Plaza has not established cause for his failure to raise his denial of transcript claim on direct appeal. Plaza’s best argument for “cause” is that the Lenawee County Clerk did not let Plaza know until after Plaza had filed his direct appeal that the court would not provide him with transcripts. That argument must fail, however, because Plaza was on notice of his denial of transcripts claim more than five months before the Michigan Court of Appeals issued its order denying leave to appeal. Plaza had ample time to amend his application for leave to appeal to raise the denial of transcript claim. Additionally, neither Plaza’s failure to realize that the trial court’s denial of his request for transcripts was an appealable order, nor Plaza’s inability to obtain appointed counsel excuses Plaza’s default. This court has clearly stated that “pro se status and ignorance of his rights do not constitute cause excusing his failure to raise grounds before the state courts.” Hannah v. Conley, 49 F.3d 1193, 1197 (6th Cir.1995).

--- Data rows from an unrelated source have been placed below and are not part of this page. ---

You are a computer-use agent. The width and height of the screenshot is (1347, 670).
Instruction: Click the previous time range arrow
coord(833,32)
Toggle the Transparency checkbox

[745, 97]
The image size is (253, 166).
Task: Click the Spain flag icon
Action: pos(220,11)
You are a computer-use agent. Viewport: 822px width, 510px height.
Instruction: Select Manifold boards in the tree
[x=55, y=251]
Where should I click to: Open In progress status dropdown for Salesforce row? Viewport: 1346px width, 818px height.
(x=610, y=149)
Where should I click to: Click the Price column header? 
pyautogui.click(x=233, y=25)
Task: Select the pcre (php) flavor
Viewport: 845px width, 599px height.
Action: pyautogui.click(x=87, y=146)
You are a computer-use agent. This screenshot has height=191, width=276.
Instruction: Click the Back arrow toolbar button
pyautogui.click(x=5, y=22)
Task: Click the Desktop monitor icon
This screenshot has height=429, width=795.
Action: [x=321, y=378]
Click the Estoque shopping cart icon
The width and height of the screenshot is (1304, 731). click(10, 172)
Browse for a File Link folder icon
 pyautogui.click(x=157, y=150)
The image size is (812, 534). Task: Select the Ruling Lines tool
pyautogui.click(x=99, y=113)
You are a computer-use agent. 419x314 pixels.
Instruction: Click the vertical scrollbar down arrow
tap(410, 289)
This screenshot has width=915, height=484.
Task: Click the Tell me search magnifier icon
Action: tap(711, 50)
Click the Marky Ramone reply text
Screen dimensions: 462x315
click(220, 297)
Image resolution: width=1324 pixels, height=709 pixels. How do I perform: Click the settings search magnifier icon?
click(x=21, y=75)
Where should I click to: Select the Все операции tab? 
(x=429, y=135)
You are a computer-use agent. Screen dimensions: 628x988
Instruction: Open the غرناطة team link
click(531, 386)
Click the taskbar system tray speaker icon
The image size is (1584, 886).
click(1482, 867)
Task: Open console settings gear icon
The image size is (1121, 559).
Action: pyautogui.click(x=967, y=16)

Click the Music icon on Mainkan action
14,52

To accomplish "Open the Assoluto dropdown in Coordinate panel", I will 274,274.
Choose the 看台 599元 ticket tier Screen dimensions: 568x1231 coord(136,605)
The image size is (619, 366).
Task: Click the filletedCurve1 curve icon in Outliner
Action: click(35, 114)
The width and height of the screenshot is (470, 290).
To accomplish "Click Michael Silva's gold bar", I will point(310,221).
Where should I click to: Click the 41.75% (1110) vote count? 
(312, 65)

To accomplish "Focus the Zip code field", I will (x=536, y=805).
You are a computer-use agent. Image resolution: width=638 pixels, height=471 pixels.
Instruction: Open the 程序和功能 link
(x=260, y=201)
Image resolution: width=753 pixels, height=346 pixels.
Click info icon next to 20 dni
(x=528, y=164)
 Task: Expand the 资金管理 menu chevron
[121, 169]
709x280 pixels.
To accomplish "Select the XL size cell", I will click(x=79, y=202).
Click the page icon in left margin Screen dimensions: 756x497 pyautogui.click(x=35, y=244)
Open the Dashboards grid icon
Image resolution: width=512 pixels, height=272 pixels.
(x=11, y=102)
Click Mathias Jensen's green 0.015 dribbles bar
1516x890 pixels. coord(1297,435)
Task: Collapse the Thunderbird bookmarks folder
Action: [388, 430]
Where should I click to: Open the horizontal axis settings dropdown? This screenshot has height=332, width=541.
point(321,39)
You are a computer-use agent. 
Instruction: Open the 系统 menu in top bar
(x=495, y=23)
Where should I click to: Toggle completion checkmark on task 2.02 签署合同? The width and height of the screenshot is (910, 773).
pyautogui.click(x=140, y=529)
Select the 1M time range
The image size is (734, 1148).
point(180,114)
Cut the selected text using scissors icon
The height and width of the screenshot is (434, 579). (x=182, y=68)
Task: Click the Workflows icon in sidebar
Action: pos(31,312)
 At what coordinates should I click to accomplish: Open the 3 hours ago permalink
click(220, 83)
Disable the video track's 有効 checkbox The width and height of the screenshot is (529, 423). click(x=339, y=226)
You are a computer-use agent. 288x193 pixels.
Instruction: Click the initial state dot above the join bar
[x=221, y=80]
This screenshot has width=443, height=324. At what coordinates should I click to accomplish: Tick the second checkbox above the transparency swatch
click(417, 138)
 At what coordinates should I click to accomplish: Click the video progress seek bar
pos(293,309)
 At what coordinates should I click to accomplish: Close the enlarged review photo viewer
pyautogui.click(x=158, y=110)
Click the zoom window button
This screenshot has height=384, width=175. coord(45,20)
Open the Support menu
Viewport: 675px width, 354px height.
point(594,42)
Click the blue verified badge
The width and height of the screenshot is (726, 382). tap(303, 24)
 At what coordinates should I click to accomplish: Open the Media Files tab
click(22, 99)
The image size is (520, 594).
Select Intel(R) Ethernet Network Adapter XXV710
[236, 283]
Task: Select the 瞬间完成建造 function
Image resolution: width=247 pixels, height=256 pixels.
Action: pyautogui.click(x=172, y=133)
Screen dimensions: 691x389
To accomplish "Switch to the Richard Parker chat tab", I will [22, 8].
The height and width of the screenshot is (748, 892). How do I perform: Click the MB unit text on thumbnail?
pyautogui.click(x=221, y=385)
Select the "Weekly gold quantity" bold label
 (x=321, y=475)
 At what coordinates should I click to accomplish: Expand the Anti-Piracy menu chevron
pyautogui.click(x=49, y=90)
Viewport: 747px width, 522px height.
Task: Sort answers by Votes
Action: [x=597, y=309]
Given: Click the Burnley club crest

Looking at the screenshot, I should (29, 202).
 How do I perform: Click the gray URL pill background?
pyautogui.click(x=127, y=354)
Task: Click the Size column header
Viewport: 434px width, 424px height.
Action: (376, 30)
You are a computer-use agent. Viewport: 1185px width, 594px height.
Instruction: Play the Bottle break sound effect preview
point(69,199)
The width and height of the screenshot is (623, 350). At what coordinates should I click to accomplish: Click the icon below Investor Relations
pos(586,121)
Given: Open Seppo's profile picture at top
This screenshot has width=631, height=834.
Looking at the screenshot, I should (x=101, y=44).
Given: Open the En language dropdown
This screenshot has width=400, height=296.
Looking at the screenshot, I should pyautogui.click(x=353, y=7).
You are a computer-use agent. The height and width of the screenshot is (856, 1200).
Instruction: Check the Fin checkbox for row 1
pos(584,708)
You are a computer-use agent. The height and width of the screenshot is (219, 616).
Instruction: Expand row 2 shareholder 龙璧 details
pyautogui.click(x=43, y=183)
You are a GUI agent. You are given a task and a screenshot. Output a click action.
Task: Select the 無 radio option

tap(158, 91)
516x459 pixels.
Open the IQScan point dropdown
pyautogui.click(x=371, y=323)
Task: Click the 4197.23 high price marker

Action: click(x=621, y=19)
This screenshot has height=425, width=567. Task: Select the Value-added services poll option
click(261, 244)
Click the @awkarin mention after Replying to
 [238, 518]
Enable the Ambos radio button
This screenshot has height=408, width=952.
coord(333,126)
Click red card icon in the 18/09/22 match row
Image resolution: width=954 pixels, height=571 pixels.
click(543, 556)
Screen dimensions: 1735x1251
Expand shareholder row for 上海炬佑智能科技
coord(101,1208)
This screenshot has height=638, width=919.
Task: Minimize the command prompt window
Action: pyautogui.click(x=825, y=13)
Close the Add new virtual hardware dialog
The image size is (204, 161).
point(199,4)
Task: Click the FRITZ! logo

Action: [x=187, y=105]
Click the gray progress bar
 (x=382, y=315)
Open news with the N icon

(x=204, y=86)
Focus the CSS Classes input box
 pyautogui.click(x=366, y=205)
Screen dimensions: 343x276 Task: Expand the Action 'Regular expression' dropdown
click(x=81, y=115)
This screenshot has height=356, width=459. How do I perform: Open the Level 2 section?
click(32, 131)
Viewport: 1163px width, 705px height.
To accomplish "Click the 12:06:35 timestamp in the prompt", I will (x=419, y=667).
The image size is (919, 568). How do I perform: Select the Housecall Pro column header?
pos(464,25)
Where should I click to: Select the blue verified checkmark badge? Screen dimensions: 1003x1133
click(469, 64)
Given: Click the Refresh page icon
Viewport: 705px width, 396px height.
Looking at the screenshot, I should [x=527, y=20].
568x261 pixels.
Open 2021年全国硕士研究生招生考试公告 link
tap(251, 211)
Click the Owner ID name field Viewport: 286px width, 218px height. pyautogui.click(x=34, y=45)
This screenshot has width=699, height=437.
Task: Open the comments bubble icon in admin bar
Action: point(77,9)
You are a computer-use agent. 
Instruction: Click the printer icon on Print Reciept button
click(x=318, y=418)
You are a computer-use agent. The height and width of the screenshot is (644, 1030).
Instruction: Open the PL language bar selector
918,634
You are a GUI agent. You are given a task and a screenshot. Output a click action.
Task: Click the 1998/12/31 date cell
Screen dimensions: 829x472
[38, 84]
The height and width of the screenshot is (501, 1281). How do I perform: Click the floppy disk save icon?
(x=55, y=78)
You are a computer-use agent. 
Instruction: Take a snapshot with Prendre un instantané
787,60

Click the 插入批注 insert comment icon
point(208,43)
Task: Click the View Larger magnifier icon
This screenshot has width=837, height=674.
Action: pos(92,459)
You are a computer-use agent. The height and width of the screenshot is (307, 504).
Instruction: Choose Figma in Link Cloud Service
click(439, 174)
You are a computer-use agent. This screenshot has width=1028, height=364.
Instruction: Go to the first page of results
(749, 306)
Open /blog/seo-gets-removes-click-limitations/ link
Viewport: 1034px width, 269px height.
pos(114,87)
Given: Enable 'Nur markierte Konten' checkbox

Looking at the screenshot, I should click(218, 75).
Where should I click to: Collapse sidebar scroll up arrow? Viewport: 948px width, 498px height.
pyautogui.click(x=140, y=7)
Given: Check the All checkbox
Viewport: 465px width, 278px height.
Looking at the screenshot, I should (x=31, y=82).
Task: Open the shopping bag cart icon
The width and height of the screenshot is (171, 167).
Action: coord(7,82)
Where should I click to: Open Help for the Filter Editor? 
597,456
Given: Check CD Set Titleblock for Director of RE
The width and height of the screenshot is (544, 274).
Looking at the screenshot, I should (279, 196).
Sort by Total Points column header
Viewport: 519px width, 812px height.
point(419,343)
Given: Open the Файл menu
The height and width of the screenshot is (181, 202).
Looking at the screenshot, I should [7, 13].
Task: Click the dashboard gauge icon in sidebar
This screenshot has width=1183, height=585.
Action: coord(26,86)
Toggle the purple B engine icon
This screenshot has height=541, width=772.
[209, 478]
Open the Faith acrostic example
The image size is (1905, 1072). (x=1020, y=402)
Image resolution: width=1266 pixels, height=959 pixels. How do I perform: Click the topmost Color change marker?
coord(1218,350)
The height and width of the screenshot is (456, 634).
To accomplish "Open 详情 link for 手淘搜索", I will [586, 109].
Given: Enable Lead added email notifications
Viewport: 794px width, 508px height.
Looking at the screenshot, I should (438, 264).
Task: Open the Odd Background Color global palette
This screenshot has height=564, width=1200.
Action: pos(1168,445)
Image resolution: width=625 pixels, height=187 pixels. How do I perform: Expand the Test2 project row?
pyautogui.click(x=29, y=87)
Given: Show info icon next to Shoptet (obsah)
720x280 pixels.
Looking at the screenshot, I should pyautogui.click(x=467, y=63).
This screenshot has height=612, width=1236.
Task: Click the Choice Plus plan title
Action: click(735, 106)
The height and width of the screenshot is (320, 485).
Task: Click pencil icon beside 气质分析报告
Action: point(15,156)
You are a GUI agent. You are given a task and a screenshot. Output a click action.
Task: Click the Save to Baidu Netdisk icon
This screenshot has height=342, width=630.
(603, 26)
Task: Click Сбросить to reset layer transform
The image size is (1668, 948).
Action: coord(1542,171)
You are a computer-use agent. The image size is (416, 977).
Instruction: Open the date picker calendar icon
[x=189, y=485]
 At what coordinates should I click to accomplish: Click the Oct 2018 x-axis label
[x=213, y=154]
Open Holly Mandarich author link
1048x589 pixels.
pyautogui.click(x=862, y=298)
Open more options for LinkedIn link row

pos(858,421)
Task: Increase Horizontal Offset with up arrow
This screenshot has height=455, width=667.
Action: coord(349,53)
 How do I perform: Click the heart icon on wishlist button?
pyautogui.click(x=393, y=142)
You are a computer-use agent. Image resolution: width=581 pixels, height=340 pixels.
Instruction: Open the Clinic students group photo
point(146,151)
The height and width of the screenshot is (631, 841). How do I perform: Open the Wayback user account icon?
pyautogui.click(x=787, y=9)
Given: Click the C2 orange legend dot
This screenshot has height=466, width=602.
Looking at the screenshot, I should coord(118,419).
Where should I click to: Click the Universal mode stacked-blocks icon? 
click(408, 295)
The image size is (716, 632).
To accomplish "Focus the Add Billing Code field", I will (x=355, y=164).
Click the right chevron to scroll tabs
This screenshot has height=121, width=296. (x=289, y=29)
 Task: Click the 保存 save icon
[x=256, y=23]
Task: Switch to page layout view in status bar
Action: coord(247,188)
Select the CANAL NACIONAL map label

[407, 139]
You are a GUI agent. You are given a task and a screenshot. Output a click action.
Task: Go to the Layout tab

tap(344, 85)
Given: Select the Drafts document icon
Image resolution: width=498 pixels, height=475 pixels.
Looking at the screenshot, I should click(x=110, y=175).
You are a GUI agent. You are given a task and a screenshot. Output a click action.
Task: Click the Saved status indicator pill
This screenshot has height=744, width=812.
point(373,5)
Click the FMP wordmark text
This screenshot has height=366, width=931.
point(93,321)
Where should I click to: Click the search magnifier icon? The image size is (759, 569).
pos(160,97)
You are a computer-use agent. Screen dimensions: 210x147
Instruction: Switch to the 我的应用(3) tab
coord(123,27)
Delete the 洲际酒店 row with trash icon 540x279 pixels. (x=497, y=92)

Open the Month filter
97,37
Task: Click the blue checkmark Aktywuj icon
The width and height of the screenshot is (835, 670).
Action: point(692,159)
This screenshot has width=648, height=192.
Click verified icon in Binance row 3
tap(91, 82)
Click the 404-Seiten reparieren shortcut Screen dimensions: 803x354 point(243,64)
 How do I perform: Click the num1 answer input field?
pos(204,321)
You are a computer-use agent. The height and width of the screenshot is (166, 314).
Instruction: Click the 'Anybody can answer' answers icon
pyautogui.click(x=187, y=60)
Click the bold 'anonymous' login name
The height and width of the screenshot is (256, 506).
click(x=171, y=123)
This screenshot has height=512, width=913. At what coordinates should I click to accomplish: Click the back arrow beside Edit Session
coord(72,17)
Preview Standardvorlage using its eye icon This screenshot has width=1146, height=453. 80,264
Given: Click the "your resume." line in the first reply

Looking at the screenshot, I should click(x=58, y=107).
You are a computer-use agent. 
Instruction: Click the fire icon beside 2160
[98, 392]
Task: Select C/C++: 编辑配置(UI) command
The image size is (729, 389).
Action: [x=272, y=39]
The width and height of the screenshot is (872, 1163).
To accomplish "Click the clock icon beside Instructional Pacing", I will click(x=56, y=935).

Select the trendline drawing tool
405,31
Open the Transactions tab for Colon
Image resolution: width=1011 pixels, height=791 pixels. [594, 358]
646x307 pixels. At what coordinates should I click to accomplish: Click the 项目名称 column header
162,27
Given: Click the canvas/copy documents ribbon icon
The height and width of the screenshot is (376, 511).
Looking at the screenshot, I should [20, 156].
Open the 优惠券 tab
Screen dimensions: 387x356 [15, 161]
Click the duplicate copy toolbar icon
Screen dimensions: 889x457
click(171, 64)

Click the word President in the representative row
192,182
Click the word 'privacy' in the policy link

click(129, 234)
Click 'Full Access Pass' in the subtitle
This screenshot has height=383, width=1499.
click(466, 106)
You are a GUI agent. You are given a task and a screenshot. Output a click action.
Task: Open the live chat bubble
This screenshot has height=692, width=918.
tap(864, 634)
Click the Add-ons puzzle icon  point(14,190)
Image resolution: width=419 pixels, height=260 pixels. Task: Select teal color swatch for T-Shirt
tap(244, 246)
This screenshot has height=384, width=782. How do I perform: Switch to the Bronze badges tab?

Finally, Plaza cannot establish that the district court’s failure to consider his denial of transcript claim will result in a “fundamental miscarriage of justice.” Although the denial of transcripts may have prevented Plaza from raising his claim that he was denied due process at sentencing, there is no evidence that Plaza was damaged by being unable to raise that claim. Even if the trial court judge stated at the sentencing hearing that he was sentencing Plaza for second degree murder, the record definitively indicates that the error was corrected.

For all of the foregoing reasons, we AFFIRM the judgment of the district court. 
      
      . MCR 6.508(D) provides:
      (D) Entitlement to Relief. The defendant has the burden of establishing entitlement to the relief requested. The court may not grant relief to the defendant if the motion
      (1) seeks relief from a judgment of conviction and sentence that still is subject to challenge on appeal pursuant to subchapter 7.200 or subchapter 7.300;
      (2) alleges grounds for relief which were decided against the defendant in a prior appeal or proceeding under this subchapter, unless the defendant establishes that a retroactive change in the law has undermined the prior decision;
      (3) alleges grounds for relief, other than jurisdictional defects, which could have been raised on appeal from the conviction and sentence or in a prior motion under this sub-chapter, unless the defendant demonstrates
      (a) good cause for failure to raise such grounds on appeal or in the prior motion, and
      (b) actual prejudice from the alleged irregularities that support the claim for relief. As used in this subrule, "actual prejudice” means that,
      (i) in a conviction following a trial, but for the alleged error, the defendant would have had a reasonably likely chance of acquittal;
      (ii) in a conviction entered on a plea of guilty, guilty but mentally ill, or nolo contendere, the defect in the proceedings was such that it renders the plea an involuntary one to a degree that it would be manifestly unjust to allow the conviction to stand;
      (iii) in any case, the irregularity was so offensive to the maintenance of a sound judicial process that the conviction should not be allowed to stand regardless of its effect on the outcome of the case;
      (iv) in the case of a challenge to the sentence, the sentence is invalid.
      The court may waive the "good cause” requirement of subrule (D)(3)(a) if it concludes that there is a significant possibility that the defendant is innocent of the crime.